Task item:
Find the string "Toggle" in the data, then copy every line where it is found.

Records:

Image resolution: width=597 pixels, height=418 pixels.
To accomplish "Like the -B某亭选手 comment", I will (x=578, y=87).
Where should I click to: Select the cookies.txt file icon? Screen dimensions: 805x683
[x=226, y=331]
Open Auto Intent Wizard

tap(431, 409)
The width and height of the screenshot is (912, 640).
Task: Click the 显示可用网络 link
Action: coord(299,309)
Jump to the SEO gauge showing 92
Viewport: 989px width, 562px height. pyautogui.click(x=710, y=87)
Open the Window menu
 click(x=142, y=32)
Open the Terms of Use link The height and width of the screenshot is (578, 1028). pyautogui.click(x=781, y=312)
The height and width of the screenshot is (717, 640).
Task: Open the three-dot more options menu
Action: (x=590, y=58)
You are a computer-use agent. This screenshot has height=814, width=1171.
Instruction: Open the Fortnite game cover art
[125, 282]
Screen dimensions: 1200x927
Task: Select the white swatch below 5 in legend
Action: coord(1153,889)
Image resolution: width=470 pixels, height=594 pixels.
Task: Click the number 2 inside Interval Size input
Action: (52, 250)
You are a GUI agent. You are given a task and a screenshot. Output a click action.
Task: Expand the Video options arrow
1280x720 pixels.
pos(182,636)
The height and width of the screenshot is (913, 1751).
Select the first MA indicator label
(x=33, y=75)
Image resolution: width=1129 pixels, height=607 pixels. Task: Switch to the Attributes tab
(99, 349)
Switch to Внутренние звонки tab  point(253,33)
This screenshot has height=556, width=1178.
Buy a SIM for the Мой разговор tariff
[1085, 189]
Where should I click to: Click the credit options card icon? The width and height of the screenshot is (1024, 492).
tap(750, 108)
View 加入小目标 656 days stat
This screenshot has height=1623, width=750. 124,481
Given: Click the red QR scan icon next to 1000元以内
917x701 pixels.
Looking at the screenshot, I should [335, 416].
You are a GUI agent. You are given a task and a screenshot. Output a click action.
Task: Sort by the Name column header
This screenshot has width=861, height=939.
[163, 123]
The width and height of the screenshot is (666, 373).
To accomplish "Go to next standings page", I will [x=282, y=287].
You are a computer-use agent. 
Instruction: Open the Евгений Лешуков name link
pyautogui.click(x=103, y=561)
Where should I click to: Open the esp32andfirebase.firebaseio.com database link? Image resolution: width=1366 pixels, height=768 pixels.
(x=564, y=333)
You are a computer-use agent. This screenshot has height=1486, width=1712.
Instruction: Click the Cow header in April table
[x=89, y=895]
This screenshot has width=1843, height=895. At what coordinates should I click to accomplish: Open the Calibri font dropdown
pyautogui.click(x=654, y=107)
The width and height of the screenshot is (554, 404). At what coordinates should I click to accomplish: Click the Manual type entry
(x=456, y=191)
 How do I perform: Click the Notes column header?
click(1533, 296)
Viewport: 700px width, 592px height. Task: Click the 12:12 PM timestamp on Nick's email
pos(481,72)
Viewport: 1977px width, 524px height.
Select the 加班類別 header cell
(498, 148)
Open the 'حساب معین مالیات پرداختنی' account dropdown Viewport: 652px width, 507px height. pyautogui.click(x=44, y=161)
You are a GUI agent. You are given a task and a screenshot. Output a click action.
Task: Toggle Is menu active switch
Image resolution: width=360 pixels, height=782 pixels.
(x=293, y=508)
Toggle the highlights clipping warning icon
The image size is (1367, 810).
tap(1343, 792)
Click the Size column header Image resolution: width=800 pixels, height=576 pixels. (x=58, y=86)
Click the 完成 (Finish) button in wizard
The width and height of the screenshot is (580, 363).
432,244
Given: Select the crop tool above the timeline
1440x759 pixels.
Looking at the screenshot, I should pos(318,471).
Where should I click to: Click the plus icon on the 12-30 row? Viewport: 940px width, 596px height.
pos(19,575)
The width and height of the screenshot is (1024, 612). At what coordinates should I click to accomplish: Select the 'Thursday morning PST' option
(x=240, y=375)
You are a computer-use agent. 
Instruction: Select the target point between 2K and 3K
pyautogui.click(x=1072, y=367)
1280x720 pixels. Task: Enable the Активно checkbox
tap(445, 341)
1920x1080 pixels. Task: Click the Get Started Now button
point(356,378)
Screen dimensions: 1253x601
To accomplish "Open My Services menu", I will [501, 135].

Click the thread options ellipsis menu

Expected answer:
Task: Toggle Is menu active switch
Toggle the highlights clipping warning icon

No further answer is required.